Text and item location records:

--- Begin ---

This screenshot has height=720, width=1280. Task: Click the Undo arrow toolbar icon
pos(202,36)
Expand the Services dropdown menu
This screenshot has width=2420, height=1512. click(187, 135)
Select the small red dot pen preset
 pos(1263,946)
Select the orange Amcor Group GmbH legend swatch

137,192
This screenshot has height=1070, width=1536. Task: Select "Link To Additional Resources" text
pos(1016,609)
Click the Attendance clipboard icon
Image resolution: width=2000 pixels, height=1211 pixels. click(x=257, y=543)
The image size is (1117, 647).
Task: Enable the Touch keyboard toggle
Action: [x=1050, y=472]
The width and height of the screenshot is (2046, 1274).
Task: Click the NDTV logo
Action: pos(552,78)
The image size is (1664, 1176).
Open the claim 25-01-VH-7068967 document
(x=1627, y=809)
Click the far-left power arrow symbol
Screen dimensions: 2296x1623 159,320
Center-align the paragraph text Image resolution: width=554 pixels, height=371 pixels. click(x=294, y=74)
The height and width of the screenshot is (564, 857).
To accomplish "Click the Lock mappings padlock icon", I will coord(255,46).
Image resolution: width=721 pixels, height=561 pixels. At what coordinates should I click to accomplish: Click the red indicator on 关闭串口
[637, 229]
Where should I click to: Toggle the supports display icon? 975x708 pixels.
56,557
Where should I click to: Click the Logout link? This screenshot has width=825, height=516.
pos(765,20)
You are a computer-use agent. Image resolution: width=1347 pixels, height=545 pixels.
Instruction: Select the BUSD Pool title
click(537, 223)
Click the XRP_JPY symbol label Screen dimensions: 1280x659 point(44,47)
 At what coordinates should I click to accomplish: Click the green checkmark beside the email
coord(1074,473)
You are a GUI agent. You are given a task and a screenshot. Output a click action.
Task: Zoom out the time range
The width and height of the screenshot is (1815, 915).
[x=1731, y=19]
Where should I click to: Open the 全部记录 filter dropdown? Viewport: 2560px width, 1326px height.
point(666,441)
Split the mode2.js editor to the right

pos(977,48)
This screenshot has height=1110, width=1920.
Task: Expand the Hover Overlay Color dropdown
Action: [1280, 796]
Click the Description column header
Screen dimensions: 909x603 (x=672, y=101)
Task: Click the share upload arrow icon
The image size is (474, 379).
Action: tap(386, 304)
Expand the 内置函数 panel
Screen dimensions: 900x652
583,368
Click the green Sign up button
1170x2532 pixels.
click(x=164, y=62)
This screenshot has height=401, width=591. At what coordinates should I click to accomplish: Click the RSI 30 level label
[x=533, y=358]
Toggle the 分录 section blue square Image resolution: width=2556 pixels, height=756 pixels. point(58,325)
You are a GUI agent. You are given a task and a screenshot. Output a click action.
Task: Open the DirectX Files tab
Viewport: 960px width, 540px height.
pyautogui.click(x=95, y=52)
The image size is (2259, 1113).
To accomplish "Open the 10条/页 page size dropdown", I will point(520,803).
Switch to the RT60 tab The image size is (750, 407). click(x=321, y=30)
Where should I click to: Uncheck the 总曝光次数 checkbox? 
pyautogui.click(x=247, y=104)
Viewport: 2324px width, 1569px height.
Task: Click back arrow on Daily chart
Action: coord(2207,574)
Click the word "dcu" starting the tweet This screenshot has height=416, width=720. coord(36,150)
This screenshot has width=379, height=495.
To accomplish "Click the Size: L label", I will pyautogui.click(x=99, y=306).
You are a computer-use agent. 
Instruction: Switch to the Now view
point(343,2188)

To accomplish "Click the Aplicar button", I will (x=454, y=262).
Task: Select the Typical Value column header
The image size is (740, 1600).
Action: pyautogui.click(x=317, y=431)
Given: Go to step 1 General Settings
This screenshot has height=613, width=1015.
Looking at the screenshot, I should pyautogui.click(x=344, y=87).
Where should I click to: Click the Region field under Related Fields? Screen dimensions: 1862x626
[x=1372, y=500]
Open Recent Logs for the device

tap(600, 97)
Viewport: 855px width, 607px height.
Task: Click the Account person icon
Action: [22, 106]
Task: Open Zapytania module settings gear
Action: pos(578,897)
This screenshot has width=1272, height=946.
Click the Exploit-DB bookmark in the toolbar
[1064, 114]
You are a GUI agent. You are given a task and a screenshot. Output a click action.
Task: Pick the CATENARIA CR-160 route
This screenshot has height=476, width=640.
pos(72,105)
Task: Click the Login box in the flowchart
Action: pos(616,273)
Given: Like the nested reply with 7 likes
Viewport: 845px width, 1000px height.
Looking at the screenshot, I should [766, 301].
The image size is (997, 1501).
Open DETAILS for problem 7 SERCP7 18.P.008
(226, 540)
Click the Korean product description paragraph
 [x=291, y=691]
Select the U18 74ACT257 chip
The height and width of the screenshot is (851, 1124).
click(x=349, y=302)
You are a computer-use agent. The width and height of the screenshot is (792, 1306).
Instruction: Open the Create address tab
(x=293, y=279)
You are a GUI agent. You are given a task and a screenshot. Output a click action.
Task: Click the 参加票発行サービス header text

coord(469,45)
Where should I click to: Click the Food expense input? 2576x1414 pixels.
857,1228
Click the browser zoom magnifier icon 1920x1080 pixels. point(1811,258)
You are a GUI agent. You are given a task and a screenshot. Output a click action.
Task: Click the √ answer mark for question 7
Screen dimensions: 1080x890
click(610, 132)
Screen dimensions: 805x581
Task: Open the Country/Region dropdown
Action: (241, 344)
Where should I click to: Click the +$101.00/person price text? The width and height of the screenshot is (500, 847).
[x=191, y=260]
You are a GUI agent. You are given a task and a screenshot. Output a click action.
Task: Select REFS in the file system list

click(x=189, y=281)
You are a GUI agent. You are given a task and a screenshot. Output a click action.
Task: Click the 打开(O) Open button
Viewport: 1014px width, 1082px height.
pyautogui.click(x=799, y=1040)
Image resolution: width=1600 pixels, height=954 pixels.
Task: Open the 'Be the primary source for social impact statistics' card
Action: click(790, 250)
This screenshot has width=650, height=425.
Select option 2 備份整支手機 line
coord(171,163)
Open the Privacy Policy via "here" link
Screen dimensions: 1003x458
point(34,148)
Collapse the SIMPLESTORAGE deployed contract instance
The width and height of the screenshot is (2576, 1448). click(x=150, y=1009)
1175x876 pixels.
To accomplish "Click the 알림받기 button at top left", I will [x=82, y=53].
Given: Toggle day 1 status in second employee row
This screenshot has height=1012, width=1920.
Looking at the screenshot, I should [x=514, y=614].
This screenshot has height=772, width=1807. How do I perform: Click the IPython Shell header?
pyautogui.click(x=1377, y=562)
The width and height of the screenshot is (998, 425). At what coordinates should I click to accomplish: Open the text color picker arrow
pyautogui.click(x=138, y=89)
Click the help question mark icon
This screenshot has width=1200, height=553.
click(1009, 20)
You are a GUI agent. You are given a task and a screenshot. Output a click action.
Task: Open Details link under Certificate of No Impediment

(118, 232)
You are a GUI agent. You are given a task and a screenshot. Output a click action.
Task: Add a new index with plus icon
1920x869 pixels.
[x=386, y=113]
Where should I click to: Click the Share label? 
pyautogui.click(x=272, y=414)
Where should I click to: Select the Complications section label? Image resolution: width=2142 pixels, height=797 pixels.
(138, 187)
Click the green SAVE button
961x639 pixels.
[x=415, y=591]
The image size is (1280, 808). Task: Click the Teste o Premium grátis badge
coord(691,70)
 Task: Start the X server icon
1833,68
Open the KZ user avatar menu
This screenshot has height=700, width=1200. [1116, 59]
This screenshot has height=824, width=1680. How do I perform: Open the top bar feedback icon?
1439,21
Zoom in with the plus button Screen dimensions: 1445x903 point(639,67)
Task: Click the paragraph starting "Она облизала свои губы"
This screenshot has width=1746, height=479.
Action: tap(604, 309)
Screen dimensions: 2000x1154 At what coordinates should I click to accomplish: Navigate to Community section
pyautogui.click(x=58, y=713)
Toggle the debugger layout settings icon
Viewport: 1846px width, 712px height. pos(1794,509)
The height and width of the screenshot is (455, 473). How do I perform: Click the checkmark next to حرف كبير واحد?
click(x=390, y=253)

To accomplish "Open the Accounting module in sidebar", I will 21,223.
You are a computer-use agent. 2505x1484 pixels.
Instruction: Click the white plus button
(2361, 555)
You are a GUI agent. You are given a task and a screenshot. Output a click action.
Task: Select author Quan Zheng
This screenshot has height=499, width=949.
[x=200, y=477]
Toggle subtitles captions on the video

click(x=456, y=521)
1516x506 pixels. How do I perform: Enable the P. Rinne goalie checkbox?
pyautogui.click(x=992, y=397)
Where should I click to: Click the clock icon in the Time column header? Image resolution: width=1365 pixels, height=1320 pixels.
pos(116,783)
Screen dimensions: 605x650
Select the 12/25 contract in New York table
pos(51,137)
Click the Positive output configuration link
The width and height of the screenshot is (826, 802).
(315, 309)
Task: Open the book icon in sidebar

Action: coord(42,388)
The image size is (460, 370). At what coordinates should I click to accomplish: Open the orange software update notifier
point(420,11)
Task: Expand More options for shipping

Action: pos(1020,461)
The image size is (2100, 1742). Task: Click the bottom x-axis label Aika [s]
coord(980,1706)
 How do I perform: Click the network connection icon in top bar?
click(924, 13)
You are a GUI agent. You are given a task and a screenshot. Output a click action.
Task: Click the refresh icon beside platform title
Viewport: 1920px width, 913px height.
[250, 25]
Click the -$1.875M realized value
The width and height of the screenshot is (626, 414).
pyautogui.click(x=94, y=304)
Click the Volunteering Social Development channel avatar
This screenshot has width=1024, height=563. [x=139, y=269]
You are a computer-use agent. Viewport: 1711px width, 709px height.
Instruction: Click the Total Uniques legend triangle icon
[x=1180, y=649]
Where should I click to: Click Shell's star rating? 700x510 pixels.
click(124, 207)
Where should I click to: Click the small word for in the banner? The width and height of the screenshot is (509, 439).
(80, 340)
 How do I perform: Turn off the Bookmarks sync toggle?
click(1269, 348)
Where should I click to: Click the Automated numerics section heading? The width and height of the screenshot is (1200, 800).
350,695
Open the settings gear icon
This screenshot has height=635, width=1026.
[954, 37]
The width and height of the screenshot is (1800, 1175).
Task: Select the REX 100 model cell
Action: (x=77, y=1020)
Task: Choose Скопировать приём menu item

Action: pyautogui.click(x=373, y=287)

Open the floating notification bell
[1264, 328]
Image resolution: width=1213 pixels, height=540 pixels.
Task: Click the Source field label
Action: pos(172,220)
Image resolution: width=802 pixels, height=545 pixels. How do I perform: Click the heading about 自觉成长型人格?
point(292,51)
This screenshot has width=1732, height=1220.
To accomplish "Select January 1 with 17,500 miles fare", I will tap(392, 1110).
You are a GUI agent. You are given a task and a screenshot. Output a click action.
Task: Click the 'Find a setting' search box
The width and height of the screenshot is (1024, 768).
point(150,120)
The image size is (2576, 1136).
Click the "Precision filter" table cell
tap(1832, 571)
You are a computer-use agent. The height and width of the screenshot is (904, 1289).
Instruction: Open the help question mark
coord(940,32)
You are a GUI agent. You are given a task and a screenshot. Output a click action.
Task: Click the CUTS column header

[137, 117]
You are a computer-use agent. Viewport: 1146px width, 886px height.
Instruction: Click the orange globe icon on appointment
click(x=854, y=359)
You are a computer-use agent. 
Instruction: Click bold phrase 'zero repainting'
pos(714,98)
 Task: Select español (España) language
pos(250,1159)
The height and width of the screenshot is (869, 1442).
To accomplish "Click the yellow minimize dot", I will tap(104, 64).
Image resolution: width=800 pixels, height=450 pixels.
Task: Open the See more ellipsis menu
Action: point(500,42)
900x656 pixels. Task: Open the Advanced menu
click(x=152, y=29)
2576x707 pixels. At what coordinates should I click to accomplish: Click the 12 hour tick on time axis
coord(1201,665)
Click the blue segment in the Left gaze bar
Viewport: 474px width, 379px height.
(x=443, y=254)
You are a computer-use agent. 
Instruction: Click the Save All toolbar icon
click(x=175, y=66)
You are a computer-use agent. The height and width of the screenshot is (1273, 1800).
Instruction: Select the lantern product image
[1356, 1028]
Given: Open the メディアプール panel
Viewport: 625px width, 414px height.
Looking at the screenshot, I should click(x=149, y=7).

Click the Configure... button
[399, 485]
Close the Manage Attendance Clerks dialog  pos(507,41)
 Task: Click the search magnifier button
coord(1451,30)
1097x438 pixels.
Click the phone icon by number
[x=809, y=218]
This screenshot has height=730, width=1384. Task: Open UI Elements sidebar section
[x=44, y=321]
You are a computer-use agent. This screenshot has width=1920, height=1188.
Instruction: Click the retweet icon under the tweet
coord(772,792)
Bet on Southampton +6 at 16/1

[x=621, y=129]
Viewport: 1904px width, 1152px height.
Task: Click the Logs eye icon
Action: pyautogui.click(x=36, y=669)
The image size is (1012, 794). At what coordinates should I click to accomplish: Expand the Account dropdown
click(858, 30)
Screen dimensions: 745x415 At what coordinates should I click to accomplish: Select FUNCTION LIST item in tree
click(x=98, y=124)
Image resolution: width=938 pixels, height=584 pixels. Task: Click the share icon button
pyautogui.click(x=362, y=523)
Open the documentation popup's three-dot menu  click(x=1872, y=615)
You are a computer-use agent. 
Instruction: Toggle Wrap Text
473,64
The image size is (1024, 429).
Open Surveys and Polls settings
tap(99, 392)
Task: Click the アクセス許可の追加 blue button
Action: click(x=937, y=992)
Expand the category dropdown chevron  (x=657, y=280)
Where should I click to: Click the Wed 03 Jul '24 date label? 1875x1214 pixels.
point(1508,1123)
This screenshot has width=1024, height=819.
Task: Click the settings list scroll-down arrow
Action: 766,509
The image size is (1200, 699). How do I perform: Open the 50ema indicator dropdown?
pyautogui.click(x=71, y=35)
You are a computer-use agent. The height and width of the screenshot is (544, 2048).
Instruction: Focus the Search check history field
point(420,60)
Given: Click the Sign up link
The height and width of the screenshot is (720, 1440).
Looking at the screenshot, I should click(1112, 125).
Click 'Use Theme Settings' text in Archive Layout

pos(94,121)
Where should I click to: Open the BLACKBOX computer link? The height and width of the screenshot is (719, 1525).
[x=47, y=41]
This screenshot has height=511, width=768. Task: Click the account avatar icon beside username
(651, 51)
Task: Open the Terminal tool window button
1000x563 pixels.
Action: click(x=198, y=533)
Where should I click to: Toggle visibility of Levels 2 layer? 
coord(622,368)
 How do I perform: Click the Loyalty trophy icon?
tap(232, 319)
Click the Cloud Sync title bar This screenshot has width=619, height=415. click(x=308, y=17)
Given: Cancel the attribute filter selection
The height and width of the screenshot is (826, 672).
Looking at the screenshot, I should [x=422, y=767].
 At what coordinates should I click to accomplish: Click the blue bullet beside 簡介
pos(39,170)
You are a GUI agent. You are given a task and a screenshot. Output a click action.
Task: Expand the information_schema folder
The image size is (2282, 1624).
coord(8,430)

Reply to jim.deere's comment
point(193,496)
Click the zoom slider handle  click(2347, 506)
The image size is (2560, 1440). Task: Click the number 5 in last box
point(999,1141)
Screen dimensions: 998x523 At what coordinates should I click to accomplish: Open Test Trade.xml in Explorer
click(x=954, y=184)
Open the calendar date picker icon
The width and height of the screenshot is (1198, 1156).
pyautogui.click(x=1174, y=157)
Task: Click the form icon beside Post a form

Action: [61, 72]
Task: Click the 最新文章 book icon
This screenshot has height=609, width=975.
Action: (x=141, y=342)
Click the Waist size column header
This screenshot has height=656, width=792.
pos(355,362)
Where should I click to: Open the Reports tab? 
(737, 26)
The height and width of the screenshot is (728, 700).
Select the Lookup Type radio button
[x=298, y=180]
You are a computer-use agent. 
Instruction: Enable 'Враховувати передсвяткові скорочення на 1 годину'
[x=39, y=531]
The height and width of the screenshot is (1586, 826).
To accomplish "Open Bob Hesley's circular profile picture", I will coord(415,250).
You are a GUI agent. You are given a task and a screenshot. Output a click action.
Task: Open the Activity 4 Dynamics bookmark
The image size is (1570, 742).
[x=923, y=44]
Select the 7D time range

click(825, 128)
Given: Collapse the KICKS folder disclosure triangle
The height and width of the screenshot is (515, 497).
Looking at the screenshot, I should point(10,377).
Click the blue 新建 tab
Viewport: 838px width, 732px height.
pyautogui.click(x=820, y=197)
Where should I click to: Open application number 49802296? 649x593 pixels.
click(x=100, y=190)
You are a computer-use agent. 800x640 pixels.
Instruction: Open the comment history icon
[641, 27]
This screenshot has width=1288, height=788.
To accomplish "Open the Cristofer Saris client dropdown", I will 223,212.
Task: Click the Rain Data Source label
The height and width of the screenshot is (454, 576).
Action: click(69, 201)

--- End ---

Given task:
Rewrite the lines from the one containing "How do I perform: Turn" up to and including the one containing "coord(940,32)", changing "notification bell" to "alert bell" and keeping everything else the same.

Full solution:
 How do I perform: Turn off the Bookmarks sync toggle?
click(1269, 348)
Where should I click to: Click the Automated numerics section heading? The width and height of the screenshot is (1200, 800).
350,695
Open the settings gear icon
This screenshot has height=635, width=1026.
[954, 37]
The width and height of the screenshot is (1800, 1175).
Task: Select the REX 100 model cell
Action: (x=77, y=1020)
Task: Choose Скопировать приём menu item

Action: pyautogui.click(x=373, y=287)

Open the floating alert bell
[1264, 328]
Image resolution: width=1213 pixels, height=540 pixels.
Task: Click the Source field label
Action: pos(172,220)
Image resolution: width=802 pixels, height=545 pixels. How do I perform: Click the heading about 自觉成长型人格?
point(292,51)
This screenshot has width=1732, height=1220.
To accomplish "Select January 1 with 17,500 miles fare", I will tap(392, 1110).
You are a GUI agent. You are given a task and a screenshot. Output a click action.
Task: Click the 'Find a setting' search box
The width and height of the screenshot is (1024, 768).
point(150,120)
The image size is (2576, 1136).
Click the "Precision filter" table cell
tap(1832, 571)
You are a computer-use agent. The height and width of the screenshot is (904, 1289).
Instruction: Open the help question mark
coord(940,32)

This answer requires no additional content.